Material provided ::
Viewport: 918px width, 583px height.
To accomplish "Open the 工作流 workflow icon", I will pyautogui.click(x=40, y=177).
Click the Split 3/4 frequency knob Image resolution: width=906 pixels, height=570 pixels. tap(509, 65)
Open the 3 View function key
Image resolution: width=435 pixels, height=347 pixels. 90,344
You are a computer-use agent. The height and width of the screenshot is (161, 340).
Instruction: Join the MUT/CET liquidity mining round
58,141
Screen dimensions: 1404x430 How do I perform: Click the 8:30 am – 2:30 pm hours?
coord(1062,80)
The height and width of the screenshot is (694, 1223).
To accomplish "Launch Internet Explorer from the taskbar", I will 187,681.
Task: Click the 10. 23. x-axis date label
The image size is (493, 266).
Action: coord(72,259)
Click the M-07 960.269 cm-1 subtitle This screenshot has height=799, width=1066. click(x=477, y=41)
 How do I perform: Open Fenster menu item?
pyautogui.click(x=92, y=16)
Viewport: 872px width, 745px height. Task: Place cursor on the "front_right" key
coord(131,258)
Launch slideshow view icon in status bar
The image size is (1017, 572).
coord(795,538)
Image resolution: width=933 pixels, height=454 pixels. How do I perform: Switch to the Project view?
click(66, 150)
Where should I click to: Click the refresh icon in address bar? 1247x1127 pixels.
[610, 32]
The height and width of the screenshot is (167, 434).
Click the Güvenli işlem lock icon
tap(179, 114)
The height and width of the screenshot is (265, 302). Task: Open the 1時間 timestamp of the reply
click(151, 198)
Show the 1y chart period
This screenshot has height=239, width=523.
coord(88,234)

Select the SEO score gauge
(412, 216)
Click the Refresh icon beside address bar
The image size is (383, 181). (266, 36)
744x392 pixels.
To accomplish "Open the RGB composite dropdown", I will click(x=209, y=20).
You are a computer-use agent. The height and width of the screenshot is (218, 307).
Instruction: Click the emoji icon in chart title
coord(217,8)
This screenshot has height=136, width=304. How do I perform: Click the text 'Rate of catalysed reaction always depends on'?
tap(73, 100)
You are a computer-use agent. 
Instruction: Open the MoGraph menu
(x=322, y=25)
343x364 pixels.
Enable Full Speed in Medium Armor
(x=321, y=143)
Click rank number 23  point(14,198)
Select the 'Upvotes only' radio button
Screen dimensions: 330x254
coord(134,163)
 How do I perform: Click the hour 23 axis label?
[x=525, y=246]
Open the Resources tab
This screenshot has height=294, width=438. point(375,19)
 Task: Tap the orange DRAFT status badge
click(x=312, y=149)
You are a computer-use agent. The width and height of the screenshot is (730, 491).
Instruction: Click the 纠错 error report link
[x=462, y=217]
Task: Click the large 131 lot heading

Exercise objective :: Check each line above for the word "agent", and copy the lines where it appears.

Reply ::
You are a computer-use agent. The height and width of the screenshot is (161, 340).
You are a computer-use agent. The height and width of the screenshot is (218, 307).
You are a computer-use agent. 
You are a computer-use agent. The width and height of the screenshot is (730, 491).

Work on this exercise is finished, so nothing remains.